Estado ganha mais de 100 milhões com a ajuda aos bancos

Rui Barroso e Maria Ana Barroso

O Estado vai cobrar 8% de juros para entrar no capital dos bancos comerciais. Assim, vai lucrar 125 milhões de euros no primeiro ano da ajuda.

Estado ganha mais de 100 milhões com a ajuda aos bancos

O Estado deverá ter lucros acima de 100 milhões de euros com a recapitalização do sector financeiro logo no primeiro ano do apoio. Grande parte da injecção de capital do Estado na banca deverá ocorrer sob a forma de instrumentos de capital contingente (Cocos), tendo em conta a vontade já manifestada pelos bancos. No sector, são três - BCP, BPI e Banif - as instituições que vão recorrer à linha estatal dos 12 mil milhões.

Apesar de estes instrumentos não darem, no imediato, uma participação directa do Estado no capital, garantem que o Governo irá receber juros de cerca de 8% com o apoio ao reforço do ‘core tier 1' da banca, de acordo com o que noticiou na terça-feira o Jornal de Negócios.

Estes valores permitirão ao Estado lucrar 125 milhões de euros com a ajuda à banca logo no primeiro ano, tendo em conta a diferença entre os juros cobrados à banca e a taxa média cobrada pela ‘troika' no empréstimo a Portugal, que contempla uma fatia de 12 mil milhões de euros para recapitalizar a banca. Isto assumindo que não chegam a três mil milhões o montante total que BCP, BPI e Banif vão pedir ao Estado. A assistência da ‘troika' tem uma taxa média de 4,3%. Além disso, os juros cobrados pela ajuda terão um aumento de 0,25 pontos percentuais por cada ano que a ajuda se prolongar, ou seja, o encaixe para o Estado sobe com o tempo.

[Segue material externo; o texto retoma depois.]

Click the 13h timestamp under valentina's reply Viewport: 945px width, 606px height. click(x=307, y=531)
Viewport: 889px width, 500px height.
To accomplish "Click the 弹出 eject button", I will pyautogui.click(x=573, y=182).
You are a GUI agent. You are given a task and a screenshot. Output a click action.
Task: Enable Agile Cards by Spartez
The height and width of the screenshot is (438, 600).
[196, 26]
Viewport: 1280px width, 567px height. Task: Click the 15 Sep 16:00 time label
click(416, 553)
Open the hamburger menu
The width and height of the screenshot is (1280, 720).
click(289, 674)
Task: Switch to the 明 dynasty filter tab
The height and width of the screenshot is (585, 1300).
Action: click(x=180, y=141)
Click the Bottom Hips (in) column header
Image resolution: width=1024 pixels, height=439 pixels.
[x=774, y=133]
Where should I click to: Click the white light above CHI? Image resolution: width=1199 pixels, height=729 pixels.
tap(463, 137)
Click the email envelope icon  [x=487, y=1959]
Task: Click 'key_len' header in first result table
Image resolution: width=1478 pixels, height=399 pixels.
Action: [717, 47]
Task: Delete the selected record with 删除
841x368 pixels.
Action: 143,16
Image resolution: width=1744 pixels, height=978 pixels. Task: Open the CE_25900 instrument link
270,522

Dos bancos que sinalizaram que irão recorrer ao Estado, o BCP terá a maior factura. O banco deverá solicitar dois mil milhões de euros, o que implica o pagamento de juros de 160 milhões de euros só no primeiro ano. Já o BPI deverá ter encargos de cerca de 56 milhões, se se confirmar que ronda os 700 milhões o montante que irá buscar ao pacote de ajuda estatal. Quanto ao Banif, que não deve ir além dos 200 milhões em termos de dinheiros públicos, terá de suportar perto de 16 milhões de euros.